→ **WHAT YOU NEED TO DO**: A complete and exact copy of the data below is required.

::::

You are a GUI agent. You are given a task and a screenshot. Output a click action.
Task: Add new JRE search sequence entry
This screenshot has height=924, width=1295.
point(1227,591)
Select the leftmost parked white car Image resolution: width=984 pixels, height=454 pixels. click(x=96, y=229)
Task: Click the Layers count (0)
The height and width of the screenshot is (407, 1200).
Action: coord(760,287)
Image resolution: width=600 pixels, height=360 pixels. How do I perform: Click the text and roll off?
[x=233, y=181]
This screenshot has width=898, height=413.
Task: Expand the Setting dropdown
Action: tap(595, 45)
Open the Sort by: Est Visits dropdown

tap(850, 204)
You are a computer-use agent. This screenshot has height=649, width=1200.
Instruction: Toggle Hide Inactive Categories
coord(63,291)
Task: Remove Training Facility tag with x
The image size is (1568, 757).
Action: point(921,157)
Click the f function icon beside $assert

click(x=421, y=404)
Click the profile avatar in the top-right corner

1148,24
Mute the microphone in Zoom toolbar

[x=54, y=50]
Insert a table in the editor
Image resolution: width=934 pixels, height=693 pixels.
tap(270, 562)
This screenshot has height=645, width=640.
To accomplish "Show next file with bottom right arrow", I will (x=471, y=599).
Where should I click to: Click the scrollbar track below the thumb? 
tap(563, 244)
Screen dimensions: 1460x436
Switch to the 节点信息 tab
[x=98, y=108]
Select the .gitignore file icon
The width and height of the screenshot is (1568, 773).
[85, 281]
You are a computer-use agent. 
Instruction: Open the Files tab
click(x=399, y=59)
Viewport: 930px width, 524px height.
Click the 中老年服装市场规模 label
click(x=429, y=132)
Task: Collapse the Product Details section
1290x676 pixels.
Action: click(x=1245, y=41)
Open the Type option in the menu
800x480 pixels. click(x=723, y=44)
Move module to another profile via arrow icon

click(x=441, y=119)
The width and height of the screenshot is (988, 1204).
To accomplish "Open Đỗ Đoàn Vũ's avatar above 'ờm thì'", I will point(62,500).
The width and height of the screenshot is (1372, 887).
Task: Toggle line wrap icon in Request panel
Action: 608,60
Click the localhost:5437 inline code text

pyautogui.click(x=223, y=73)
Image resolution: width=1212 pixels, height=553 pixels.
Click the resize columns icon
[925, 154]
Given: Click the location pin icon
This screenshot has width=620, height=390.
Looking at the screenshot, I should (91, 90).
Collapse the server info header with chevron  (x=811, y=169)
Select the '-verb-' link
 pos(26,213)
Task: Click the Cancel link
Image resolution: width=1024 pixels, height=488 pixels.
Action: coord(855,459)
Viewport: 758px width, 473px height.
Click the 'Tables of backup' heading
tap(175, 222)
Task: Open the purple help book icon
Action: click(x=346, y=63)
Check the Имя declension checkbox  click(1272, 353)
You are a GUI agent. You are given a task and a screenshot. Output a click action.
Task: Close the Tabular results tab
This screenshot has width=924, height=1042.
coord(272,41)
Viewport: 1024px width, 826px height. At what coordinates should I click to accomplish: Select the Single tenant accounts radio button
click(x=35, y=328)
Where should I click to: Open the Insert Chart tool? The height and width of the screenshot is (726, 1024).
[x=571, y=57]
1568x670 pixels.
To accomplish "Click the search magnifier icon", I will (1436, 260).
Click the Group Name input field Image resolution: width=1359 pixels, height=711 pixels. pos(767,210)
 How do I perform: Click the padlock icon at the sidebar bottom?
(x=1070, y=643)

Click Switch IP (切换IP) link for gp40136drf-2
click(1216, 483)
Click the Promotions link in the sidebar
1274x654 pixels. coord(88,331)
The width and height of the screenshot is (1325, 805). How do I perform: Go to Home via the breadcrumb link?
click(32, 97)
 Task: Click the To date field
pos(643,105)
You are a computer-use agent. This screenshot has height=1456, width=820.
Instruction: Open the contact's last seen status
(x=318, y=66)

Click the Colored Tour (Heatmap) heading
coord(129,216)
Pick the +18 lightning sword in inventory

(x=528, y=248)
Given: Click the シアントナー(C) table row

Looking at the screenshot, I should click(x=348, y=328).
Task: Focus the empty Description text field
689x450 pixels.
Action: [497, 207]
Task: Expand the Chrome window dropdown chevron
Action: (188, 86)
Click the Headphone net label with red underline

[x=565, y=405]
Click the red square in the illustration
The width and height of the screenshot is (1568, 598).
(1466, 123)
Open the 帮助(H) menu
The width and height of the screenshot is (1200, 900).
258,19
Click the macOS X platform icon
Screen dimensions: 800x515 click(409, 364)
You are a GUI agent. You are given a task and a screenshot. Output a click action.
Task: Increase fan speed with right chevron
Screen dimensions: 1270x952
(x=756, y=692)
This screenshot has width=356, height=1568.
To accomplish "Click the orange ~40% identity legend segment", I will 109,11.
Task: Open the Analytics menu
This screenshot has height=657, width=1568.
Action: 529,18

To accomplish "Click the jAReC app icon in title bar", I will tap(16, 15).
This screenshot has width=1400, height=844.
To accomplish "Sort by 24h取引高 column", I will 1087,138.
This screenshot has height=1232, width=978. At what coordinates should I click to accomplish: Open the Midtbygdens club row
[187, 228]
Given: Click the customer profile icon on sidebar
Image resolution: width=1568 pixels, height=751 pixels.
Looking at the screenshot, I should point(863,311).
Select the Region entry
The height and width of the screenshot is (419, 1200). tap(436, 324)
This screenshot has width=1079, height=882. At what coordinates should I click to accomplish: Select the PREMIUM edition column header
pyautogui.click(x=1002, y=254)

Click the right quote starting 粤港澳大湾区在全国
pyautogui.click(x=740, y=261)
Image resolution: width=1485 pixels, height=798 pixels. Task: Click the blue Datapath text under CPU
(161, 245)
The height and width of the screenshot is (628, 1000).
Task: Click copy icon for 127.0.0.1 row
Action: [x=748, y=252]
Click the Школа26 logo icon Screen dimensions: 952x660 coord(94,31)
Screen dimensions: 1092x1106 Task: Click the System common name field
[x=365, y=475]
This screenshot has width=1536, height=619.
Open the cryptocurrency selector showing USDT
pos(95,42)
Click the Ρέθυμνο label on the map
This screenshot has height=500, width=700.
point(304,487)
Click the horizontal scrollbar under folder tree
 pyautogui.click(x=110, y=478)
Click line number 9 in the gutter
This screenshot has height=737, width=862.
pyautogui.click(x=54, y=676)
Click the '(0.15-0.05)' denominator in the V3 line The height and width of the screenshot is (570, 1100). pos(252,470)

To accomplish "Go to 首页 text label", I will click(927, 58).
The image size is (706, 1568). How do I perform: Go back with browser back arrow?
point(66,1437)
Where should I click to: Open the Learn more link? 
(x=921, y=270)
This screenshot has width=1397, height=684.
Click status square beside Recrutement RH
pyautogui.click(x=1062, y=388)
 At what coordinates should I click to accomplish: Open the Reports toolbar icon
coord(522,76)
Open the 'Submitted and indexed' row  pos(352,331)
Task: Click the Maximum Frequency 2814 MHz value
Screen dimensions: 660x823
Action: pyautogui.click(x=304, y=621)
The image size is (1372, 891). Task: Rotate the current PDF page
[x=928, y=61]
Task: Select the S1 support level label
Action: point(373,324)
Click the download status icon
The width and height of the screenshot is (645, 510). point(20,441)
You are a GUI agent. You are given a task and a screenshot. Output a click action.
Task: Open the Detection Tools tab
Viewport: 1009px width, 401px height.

::::

→ **WRITTEN ANSWER**:
You are a GUI agent. You are given a task and a screenshot. Output a click action.
Task: Add new JRE search sequence entry
This screenshot has height=924, width=1295.
point(1227,591)
Select the leftmost parked white car Image resolution: width=984 pixels, height=454 pixels. click(x=96, y=229)
Task: Click the Layers count (0)
The height and width of the screenshot is (407, 1200).
Action: coord(760,287)
Image resolution: width=600 pixels, height=360 pixels. How do I perform: Click the text and roll off?
[x=233, y=181]
This screenshot has width=898, height=413.
Task: Expand the Setting dropdown
Action: tap(595, 45)
Open the Sort by: Est Visits dropdown

tap(850, 204)
You are a computer-use agent. This screenshot has height=649, width=1200.
Instruction: Toggle Hide Inactive Categories
coord(63,291)
Task: Remove Training Facility tag with x
The image size is (1568, 757).
Action: point(921,157)
Click the f function icon beside $assert

click(x=421, y=404)
Click the profile avatar in the top-right corner

1148,24
Mute the microphone in Zoom toolbar

[x=54, y=50]
Insert a table in the editor
Image resolution: width=934 pixels, height=693 pixels.
tap(270, 562)
This screenshot has height=645, width=640.
To accomplish "Show next file with bottom right arrow", I will (x=471, y=599).
Where should I click to: Click the scrollbar track below the thumb? 
tap(563, 244)
Screen dimensions: 1460x436
Switch to the 节点信息 tab
[x=98, y=108]
Select the .gitignore file icon
The width and height of the screenshot is (1568, 773).
[85, 281]
You are a computer-use agent. 
Instruction: Open the Files tab
click(x=399, y=59)
Viewport: 930px width, 524px height.
Click the 中老年服装市场规模 label
click(x=429, y=132)
Task: Collapse the Product Details section
1290x676 pixels.
Action: click(x=1245, y=41)
Open the Type option in the menu
800x480 pixels. click(x=723, y=44)
Move module to another profile via arrow icon

click(x=441, y=119)
The width and height of the screenshot is (988, 1204).
To accomplish "Open Đỗ Đoàn Vũ's avatar above 'ờm thì'", I will point(62,500).
The width and height of the screenshot is (1372, 887).
Task: Toggle line wrap icon in Request panel
Action: 608,60
Click the localhost:5437 inline code text

pyautogui.click(x=223, y=73)
Image resolution: width=1212 pixels, height=553 pixels.
Click the resize columns icon
[925, 154]
Given: Click the location pin icon
This screenshot has width=620, height=390.
Looking at the screenshot, I should (91, 90).
Collapse the server info header with chevron  (x=811, y=169)
Select the '-verb-' link
 pos(26,213)
Task: Click the Cancel link
Image resolution: width=1024 pixels, height=488 pixels.
Action: coord(855,459)
Viewport: 758px width, 473px height.
Click the 'Tables of backup' heading
tap(175, 222)
Task: Open the purple help book icon
Action: click(x=346, y=63)
Check the Имя declension checkbox  click(1272, 353)
You are a GUI agent. You are given a task and a screenshot. Output a click action.
Task: Close the Tabular results tab
This screenshot has width=924, height=1042.
coord(272,41)
Viewport: 1024px width, 826px height. At what coordinates should I click to accomplish: Select the Single tenant accounts radio button
click(x=35, y=328)
Where should I click to: Open the Insert Chart tool? The height and width of the screenshot is (726, 1024).
[x=571, y=57]
1568x670 pixels.
To accomplish "Click the search magnifier icon", I will (1436, 260).
Click the Group Name input field Image resolution: width=1359 pixels, height=711 pixels. pos(767,210)
 How do I perform: Click the padlock icon at the sidebar bottom?
(x=1070, y=643)

Click Switch IP (切换IP) link for gp40136drf-2
click(1216, 483)
Click the Promotions link in the sidebar
1274x654 pixels. coord(88,331)
The width and height of the screenshot is (1325, 805). How do I perform: Go to Home via the breadcrumb link?
click(32, 97)
 Task: Click the To date field
pos(643,105)
You are a computer-use agent. This screenshot has height=1456, width=820.
Instruction: Open the contact's last seen status
(x=318, y=66)

Click the Colored Tour (Heatmap) heading
coord(129,216)
Pick the +18 lightning sword in inventory

(x=528, y=248)
Given: Click the シアントナー(C) table row

Looking at the screenshot, I should click(x=348, y=328).
Task: Focus the empty Description text field
689x450 pixels.
Action: [497, 207]
Task: Expand the Chrome window dropdown chevron
Action: (188, 86)
Click the Headphone net label with red underline

[x=565, y=405]
Click the red square in the illustration
The width and height of the screenshot is (1568, 598).
(1466, 123)
Open the 帮助(H) menu
The width and height of the screenshot is (1200, 900).
258,19
Click the macOS X platform icon
Screen dimensions: 800x515 click(409, 364)
You are a GUI agent. You are given a task and a screenshot. Output a click action.
Task: Increase fan speed with right chevron
Screen dimensions: 1270x952
(x=756, y=692)
This screenshot has width=356, height=1568.
To accomplish "Click the orange ~40% identity legend segment", I will 109,11.
Task: Open the Analytics menu
This screenshot has height=657, width=1568.
Action: 529,18

To accomplish "Click the jAReC app icon in title bar", I will tap(16, 15).
This screenshot has width=1400, height=844.
To accomplish "Sort by 24h取引高 column", I will 1087,138.
This screenshot has height=1232, width=978. At what coordinates should I click to accomplish: Open the Midtbygdens club row
[187, 228]
Given: Click the customer profile icon on sidebar
Image resolution: width=1568 pixels, height=751 pixels.
Looking at the screenshot, I should point(863,311).
Select the Region entry
The height and width of the screenshot is (419, 1200). tap(436, 324)
This screenshot has width=1079, height=882. At what coordinates should I click to accomplish: Select the PREMIUM edition column header
pyautogui.click(x=1002, y=254)

Click the right quote starting 粤港澳大湾区在全国
pyautogui.click(x=740, y=261)
Image resolution: width=1485 pixels, height=798 pixels. Task: Click the blue Datapath text under CPU
(161, 245)
The height and width of the screenshot is (628, 1000).
Task: Click copy icon for 127.0.0.1 row
Action: [x=748, y=252]
Click the Школа26 logo icon Screen dimensions: 952x660 coord(94,31)
Screen dimensions: 1092x1106 Task: Click the System common name field
[x=365, y=475]
This screenshot has width=1536, height=619.
Open the cryptocurrency selector showing USDT
pos(95,42)
Click the Ρέθυμνο label on the map
This screenshot has height=500, width=700.
point(304,487)
Click the horizontal scrollbar under folder tree
 pyautogui.click(x=110, y=478)
Click line number 9 in the gutter
This screenshot has height=737, width=862.
pyautogui.click(x=54, y=676)
Click the '(0.15-0.05)' denominator in the V3 line The height and width of the screenshot is (570, 1100). pos(252,470)

To accomplish "Go to 首页 text label", I will click(927, 58).
The image size is (706, 1568). How do I perform: Go back with browser back arrow?
point(66,1437)
Where should I click to: Open the Learn more link? 
(x=921, y=270)
This screenshot has width=1397, height=684.
Click status square beside Recrutement RH
pyautogui.click(x=1062, y=388)
 At what coordinates should I click to accomplish: Open the Reports toolbar icon
coord(522,76)
Open the 'Submitted and indexed' row  pos(352,331)
Task: Click the Maximum Frequency 2814 MHz value
Screen dimensions: 660x823
Action: pyautogui.click(x=304, y=621)
The image size is (1372, 891). Task: Rotate the current PDF page
[x=928, y=61]
Task: Select the S1 support level label
Action: point(373,324)
Click the download status icon
The width and height of the screenshot is (645, 510). point(20,441)
You are a GUI agent. You are given a task and a screenshot. Output a click action.
Task: Open the Detection Tools tab
Viewport: 1009px width, 401px height.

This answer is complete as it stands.